You have the legal right to represent yourself at every stage of the appeal process, and some people do successfully handle straightforward cases on their own. But the further an appeal progresses — especially into formal hearings and board reviews — the more the process resembles litigation, and the harder it becomes to navigate without legal training.
Workers’ compensation attorneys almost always work on a contingency basis, meaning you pay nothing upfront. The attorney collects a percentage of the benefits you’re awarded, typically ranging from 10 to 33 percent depending on the state and the complexity of the case. Most states cap these fees by statute and require a judge to approve the final amount, so the attorney can’t simply charge whatever they want. This approval process is designed to protect claimants from excessive fees.
An attorney adds the most value when the denial involves disputed medical evidence, when the insurer is arguing your injury is pre-existing, or when you need to subpoena records the employer won’t produce voluntarily. If your appeal involves a straightforward factual dispute — say, the insurer claims you weren’t at work when you clearly were, and you have witnesses — you may be able to handle it yourself. But if the denial rests on competing medical opinions or complex legal arguments, the investment in legal representation usually pays for itself.
One of the most stressful aspects of appealing a denial is the gap in income and medical coverage while you wait. The rules on whether you receive any benefits during the appeal vary significantly by state and by the stage of the process. In general, if your initial claim was denied before benefits ever started, you won’t receive benefits while the appeal is pending — you’re fighting to establish entitlement in the first place.

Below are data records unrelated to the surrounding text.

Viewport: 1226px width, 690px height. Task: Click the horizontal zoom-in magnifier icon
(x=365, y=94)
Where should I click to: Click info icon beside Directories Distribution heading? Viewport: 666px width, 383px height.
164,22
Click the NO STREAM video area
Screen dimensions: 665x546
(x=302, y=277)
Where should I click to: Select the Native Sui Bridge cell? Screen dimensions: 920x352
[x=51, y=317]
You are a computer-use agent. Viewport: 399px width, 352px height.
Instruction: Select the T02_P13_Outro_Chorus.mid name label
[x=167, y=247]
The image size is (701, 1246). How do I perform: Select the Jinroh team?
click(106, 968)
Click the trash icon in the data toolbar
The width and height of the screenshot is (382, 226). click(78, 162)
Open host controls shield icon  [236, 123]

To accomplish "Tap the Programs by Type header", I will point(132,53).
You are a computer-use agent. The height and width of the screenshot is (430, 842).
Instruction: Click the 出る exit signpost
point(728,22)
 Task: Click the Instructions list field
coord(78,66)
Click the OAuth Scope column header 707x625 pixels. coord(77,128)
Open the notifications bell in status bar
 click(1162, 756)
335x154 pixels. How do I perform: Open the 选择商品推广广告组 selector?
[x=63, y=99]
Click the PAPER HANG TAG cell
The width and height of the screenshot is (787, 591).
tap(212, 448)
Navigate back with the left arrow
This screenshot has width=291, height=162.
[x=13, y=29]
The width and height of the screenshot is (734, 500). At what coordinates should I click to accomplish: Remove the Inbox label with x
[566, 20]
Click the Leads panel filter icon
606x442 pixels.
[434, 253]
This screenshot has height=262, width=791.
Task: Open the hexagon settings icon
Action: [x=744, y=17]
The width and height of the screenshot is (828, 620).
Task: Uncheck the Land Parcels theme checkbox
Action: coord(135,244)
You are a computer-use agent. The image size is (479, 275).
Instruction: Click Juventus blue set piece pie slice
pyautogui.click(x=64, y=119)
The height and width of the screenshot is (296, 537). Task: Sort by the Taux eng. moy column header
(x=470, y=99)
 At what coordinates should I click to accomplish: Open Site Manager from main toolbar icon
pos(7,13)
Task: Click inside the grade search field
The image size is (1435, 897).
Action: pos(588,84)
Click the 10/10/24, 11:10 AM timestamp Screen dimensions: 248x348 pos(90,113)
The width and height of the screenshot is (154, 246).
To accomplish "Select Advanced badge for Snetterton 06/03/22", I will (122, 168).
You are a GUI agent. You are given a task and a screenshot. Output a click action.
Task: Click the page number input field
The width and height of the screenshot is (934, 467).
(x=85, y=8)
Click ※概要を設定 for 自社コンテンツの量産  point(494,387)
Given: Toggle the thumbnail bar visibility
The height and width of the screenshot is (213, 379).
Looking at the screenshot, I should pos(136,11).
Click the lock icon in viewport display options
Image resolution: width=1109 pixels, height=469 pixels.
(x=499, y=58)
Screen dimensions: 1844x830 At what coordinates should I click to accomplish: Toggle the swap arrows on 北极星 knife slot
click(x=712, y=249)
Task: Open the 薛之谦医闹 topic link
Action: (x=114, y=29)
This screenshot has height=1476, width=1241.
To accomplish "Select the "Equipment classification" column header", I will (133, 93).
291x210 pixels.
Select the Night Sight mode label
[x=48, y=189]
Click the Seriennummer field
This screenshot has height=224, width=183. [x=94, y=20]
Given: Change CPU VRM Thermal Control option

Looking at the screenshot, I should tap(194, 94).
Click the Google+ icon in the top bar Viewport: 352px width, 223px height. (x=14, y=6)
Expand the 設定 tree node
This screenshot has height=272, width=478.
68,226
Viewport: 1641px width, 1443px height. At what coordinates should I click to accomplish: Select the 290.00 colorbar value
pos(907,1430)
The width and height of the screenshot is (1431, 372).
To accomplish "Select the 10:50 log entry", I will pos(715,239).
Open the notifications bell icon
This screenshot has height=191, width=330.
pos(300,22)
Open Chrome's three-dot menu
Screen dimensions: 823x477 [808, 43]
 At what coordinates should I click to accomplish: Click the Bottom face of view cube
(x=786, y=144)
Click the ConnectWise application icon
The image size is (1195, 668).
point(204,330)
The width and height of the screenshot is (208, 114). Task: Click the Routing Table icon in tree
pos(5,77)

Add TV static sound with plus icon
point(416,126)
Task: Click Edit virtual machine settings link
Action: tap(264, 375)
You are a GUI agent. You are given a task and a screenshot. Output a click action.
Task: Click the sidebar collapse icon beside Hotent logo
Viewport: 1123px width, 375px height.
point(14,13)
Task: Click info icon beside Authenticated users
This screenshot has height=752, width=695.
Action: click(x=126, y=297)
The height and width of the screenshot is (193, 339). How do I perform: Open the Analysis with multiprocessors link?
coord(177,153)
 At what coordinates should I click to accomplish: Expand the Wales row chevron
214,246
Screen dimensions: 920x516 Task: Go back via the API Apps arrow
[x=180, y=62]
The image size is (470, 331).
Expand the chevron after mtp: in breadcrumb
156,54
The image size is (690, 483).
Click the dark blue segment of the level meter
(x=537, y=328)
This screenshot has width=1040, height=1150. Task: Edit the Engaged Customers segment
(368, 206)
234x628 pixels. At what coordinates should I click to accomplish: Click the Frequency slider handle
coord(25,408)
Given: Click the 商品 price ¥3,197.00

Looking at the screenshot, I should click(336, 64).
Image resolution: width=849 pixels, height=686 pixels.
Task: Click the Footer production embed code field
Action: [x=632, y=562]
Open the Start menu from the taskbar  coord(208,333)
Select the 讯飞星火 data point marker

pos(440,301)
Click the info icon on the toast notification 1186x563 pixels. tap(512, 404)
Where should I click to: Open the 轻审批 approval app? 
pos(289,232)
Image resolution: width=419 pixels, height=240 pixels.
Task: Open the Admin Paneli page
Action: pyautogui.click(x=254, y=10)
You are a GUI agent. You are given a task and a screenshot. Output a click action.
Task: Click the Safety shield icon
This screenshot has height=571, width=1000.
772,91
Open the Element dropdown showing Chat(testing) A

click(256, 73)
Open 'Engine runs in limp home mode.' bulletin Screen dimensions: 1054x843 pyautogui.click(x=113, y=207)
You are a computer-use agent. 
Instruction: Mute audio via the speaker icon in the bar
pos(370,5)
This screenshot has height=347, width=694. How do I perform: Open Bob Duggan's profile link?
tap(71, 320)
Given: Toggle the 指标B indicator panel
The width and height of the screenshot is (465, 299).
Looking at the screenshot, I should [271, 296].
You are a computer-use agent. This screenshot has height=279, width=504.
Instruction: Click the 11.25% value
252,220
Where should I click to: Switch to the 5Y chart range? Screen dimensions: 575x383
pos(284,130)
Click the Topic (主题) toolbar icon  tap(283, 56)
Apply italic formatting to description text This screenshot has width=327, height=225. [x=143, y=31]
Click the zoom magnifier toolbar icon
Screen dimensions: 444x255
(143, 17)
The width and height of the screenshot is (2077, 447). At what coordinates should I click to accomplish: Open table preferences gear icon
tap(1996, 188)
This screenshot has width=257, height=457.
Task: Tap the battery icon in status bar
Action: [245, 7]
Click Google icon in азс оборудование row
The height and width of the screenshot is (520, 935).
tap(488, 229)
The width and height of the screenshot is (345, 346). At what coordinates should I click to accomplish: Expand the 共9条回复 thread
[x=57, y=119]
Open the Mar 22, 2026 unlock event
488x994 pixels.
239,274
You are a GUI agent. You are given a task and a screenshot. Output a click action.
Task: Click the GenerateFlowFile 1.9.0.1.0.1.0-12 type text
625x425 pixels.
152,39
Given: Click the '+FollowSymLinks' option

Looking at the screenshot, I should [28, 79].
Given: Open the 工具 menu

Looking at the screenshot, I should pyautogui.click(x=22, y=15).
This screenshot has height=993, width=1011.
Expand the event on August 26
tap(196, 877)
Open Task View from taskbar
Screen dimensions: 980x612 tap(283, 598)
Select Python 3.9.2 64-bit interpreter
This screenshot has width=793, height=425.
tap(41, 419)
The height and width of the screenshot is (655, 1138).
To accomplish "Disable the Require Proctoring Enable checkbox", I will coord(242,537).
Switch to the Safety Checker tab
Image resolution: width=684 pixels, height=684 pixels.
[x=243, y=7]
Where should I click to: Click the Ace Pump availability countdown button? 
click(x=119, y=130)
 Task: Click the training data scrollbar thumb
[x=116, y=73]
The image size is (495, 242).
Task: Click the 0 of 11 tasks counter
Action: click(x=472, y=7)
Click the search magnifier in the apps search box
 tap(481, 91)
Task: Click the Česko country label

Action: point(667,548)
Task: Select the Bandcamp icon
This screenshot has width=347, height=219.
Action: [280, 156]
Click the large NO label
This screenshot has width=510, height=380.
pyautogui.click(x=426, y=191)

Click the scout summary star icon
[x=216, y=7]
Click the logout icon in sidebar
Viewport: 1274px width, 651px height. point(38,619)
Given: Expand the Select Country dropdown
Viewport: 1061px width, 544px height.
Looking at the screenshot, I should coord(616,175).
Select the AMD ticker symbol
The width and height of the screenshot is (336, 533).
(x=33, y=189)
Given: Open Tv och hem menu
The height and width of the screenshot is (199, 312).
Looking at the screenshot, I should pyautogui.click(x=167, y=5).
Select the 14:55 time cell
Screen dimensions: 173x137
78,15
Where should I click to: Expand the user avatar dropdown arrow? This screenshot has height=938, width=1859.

The situation is different when benefits were previously awarded and the insurer is appealing a decision in your favor. In that scenario, some states require the insurer to continue paying benefits during the appeal. If the insurer accepted part of the claim but disputes another part, it may be required to pay the accepted portion while the contested portion works through the system.
If you’re going without income during the appeal, explore whether you qualify for short-term disability insurance through your employer, state disability benefits in states that offer them, or other temporary assistance programs. Medical providers who treat workers’ compensation patients are often willing to defer billing until the claim is resolved, but you’ll need to communicate your situation clearly and get any agreement in writing.
A successful appeal reinstates your right to workers’ compensation benefits, including medical treatment for the work-related injury and wage replacement for time you were unable to work. Depending on how long the appeal took, you may be owed retroactive benefits covering the period between the original denial and the favorable decision. The insurer becomes responsible for paying authorized medical bills related to the injury, including any treatment you received out of pocket during the appeal. Keep every receipt and explanation of benefits from the entire period — you’ll need them to recover those costs.
The insurer is typically required to begin payment within a set number of days after the decision is issued, though the exact timeframe varies by state. If the carrier doesn’t comply, most states impose penalties or interest on late payments. Your attorney, if you have one, will collect their approved fee from the award at this point, and the remaining benefits go to you.